Pernah, suatu masa pada 2013, Galuh memproses PHK seorang karyawan, tepatnya operator. Karyawan ini tak mau menerima keputusan PHK, ia juga enggan mengikuti prosedur resminya. “Karyawan ini tidak mau mengisi dokumen atau administrasi sebagai syarat PHK. Dia kira-kira bilang, ‘Ya udah lu mau PHK, ya PHK saja.’ Kita minta dia, ‘Pak, tolong tunggu administrasinya karena PM tidak di tempat.’ Karyawan itu marah-marah terus bilang, ‘Kalau kamu kayak gini, saya tampar kamu.’ Saya yang pada saat itu mungkin masih labil Karena baru awal-awal kerja langsung bereaksi, ‘Kalau mau tampar, tampar saja. Tapi jangan lupa, Pak, saya akan proses hukum.’ Nah, dia jadi berpikir, terus dilerai oleh pekerja lain,” ujar Galuh.
Beberapa waktu kemudian operator itu datang kembali dan meminta maaf kepada Galuh. Namun, peristiwa itu bukanlah satu-satunya. Galuh juga pernah mengalami kejadian yang tak kalah ekstrem. Ada karyawan yang di-PHK karena melakukan kekerasan di area kerja. Kebetulan pada 2013, BUMA sedang menggelar program pengurangan karyawan. Yang dikurangi adalah karyawan yang nilai kerjanya di bawah target perusahaan.
Karyawan yang di-PHK kali ini adalah mekanik yang merupakan warga lokal dan memiliki backing orang atas. Saat itu BUMA masih memiliki cabang hauling. Mekanik yang tak terima di-PHK ini lantas memalang KM 43 agar hauling tak bisa melintas. Saat itu, Galuh pun turun tangan untuk membubarkan penutupan jalur itu. Galuh dibantu vendor keamanan Adaro—dan aparat Polsek.

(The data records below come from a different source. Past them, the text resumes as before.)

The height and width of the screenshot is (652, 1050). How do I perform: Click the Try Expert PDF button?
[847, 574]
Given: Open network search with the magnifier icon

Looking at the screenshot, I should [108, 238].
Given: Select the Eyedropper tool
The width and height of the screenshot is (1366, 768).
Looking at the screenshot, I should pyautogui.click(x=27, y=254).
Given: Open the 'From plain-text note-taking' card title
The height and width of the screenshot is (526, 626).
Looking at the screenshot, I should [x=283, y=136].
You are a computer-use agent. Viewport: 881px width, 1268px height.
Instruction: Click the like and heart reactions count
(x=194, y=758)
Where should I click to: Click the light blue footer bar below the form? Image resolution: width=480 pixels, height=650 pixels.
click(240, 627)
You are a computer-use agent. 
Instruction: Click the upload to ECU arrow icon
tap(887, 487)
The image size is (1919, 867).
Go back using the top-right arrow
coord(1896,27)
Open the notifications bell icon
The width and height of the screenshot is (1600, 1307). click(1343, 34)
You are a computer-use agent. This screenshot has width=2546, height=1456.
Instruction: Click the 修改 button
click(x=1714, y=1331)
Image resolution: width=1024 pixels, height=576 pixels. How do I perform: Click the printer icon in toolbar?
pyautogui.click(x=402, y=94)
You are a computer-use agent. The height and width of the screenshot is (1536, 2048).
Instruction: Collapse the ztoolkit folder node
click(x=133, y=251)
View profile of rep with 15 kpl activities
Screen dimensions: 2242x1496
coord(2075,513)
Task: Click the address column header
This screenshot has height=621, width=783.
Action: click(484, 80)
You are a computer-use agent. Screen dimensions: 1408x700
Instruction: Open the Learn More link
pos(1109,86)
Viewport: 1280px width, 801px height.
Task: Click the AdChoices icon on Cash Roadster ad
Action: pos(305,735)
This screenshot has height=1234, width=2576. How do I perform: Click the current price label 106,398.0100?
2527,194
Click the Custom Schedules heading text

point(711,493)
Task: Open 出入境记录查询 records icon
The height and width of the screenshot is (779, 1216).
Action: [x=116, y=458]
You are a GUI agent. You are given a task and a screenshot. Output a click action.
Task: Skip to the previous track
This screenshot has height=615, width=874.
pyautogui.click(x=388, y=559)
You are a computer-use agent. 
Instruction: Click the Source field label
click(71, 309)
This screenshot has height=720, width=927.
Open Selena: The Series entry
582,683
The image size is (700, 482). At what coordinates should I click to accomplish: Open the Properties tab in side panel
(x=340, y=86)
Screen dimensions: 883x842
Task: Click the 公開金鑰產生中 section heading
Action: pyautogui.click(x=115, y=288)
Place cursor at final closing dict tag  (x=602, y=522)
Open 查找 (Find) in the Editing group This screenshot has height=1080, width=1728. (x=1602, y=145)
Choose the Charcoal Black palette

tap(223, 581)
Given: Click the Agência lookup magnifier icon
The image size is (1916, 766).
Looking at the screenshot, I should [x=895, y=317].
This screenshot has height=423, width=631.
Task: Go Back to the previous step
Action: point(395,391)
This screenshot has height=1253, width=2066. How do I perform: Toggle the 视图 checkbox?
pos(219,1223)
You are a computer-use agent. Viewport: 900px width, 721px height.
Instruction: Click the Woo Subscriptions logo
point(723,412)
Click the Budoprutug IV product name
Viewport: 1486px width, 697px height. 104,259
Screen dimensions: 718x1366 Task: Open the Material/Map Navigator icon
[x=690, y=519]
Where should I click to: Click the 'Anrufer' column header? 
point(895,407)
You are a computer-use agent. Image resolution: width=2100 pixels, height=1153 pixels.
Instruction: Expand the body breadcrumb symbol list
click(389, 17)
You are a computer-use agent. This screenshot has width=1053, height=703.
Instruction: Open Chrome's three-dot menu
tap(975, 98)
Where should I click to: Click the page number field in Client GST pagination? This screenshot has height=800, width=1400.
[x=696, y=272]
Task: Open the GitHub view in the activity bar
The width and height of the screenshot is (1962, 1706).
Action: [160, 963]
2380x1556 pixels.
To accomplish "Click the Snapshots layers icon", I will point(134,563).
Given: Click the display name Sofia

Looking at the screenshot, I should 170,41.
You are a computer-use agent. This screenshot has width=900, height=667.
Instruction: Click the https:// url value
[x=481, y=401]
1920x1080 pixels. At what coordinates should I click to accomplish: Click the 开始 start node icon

Mekanik itu lalu membentak Galuh, “Kamu apa? Kamu bisa apa? Kamu perempuan. Kamu minggir saja nggak usah kayak gitu!” Galuh pun menjawab, “Loh, Pak, saya di sini bertanggung jawab atas aksi yang Bapak lakukan. Bapak, kan, masih dalam proses pengakhiran hubungan kerja ini.”
Mereka pun dibawa ke polsek. Namun, urusan tak selesai sampai di sini. Sebab, persoalan lalu bergulir juga ke Disnaker sampai persidangan PHI. Di persidangan, mekanik yang di-PHK itu juga membawa dukungan dari senator setempat. Adik dari mekanik itu adalah Wakil Ketua DPRD Barito Timur. Tahapan persidangan ini bahkan hingga Mahkamah Agung.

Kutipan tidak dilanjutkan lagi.